**Your task:** Put the entries into a numbered list, skipping blank lines, and include only a short stretch of them: begin at the line that contains "Image resolution: width=977" and stop after the line that contains "point(781,388)".

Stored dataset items
* Start *

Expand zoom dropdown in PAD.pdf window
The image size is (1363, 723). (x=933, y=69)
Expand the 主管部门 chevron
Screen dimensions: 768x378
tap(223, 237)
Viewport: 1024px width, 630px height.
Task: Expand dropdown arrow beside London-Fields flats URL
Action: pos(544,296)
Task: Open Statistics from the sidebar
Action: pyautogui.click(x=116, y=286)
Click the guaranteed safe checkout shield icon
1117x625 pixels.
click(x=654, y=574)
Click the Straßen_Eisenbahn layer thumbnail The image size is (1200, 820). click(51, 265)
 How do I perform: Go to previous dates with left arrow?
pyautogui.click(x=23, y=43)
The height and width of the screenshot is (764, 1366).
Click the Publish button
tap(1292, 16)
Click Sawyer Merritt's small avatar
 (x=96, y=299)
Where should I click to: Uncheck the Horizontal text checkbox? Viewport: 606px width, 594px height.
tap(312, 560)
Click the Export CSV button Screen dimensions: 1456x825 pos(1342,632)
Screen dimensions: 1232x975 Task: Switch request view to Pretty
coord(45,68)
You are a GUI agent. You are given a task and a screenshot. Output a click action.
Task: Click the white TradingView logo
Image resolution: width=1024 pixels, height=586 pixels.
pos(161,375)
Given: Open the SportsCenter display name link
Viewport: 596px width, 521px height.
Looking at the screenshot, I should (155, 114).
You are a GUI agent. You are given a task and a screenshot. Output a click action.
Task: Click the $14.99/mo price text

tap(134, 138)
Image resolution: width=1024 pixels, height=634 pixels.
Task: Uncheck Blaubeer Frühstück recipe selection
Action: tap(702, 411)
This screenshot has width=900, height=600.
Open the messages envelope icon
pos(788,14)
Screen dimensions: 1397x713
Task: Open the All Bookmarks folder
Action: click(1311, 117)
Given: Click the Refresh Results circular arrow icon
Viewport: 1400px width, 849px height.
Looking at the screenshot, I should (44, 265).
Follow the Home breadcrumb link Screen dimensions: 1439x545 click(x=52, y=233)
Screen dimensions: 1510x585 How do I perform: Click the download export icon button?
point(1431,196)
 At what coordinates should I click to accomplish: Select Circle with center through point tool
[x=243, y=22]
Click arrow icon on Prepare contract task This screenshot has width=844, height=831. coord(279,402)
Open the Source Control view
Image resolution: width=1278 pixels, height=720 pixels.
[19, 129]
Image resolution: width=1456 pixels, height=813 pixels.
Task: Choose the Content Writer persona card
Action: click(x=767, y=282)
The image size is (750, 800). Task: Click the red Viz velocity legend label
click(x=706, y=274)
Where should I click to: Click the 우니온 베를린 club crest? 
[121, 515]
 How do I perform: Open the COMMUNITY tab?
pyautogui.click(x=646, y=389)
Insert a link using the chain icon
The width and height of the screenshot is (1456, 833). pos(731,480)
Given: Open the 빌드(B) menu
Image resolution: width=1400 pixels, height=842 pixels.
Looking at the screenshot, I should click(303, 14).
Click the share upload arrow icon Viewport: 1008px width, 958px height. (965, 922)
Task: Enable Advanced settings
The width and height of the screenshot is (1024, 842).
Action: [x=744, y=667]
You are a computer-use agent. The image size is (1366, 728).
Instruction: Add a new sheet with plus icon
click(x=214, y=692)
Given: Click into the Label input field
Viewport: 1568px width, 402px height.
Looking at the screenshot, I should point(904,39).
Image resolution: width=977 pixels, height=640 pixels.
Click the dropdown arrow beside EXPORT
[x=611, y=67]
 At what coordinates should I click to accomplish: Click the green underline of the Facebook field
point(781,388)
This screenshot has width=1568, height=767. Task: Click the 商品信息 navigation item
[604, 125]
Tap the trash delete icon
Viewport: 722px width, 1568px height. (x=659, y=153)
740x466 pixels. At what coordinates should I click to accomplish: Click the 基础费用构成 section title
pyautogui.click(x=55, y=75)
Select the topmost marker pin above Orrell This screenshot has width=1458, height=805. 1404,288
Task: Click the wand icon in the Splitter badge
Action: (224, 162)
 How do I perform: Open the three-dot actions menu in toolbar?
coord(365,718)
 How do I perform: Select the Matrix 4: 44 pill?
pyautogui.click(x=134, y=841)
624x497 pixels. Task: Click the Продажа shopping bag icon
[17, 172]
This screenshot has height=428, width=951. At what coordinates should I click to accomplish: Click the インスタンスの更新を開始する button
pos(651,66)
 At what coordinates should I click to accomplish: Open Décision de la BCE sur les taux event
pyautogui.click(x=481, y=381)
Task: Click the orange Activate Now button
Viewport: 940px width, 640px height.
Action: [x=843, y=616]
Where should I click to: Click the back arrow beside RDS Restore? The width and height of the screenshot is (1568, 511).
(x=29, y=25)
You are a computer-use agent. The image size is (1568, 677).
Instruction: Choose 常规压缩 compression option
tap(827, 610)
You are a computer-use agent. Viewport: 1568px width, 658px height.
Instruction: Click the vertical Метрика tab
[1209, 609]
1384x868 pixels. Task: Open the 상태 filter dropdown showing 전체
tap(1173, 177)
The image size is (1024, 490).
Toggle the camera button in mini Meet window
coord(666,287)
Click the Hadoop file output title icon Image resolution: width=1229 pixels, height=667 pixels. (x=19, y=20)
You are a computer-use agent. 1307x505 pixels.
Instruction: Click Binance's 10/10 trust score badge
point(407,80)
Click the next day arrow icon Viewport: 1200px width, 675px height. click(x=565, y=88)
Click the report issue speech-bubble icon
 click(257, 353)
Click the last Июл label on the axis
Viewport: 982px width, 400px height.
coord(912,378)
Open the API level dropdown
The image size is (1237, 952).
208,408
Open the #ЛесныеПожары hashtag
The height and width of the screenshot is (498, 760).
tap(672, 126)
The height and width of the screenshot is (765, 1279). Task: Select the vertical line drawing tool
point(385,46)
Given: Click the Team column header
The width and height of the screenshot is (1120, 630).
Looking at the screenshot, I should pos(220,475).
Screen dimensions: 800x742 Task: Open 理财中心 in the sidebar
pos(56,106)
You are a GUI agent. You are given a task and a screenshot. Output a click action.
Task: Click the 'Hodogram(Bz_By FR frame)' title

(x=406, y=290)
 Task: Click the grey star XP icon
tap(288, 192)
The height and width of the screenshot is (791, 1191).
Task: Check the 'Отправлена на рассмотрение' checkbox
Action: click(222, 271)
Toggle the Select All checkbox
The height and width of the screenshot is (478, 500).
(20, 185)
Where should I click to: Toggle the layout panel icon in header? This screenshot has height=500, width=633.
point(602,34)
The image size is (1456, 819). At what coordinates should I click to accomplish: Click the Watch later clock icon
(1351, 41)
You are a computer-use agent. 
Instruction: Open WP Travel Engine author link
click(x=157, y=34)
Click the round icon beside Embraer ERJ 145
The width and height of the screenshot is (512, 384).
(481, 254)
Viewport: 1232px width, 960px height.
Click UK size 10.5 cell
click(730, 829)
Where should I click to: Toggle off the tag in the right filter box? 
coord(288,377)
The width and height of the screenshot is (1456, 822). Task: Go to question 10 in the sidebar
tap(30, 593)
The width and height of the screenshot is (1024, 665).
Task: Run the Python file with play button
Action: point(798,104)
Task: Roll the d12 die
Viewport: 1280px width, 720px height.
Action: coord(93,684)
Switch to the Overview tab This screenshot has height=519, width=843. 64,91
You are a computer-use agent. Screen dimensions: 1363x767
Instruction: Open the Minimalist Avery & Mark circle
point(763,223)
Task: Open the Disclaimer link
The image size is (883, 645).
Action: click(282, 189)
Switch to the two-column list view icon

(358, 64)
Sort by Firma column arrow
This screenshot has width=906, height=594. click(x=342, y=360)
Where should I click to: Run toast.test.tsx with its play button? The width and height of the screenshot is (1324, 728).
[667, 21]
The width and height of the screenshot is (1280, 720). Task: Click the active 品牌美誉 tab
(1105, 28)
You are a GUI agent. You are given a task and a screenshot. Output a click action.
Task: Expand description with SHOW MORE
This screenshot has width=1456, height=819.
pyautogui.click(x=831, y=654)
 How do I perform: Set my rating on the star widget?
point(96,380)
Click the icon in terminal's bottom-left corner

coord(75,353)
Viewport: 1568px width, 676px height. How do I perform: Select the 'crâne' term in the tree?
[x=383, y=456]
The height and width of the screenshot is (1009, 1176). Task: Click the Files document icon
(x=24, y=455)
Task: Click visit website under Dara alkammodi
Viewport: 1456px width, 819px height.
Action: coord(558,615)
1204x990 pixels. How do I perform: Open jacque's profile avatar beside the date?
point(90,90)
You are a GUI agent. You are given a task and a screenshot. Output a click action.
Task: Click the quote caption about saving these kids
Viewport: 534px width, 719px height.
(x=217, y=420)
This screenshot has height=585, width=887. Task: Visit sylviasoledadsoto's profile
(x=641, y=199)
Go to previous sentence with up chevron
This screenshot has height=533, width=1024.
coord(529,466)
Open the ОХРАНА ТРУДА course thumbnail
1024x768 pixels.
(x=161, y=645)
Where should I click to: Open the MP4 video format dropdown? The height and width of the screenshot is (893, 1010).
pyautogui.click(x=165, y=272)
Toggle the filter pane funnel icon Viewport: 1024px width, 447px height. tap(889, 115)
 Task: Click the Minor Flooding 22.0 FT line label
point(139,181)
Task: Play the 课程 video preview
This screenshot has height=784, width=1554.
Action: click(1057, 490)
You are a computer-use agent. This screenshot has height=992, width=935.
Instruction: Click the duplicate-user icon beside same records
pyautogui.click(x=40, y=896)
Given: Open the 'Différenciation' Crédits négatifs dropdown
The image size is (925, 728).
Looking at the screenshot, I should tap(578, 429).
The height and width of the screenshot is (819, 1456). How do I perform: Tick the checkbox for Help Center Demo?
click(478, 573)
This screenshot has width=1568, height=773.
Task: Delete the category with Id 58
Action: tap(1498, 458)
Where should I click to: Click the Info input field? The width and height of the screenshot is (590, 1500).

* End *

**Solution to this task:**
1. Image resolution: width=977 pixels, height=640 pixels.
2. Click the dropdown arrow beside EXPORT
3. [x=611, y=67]
4.  At what coordinates should I click to accomplish: Click the green underline of the Facebook field
5. point(781,388)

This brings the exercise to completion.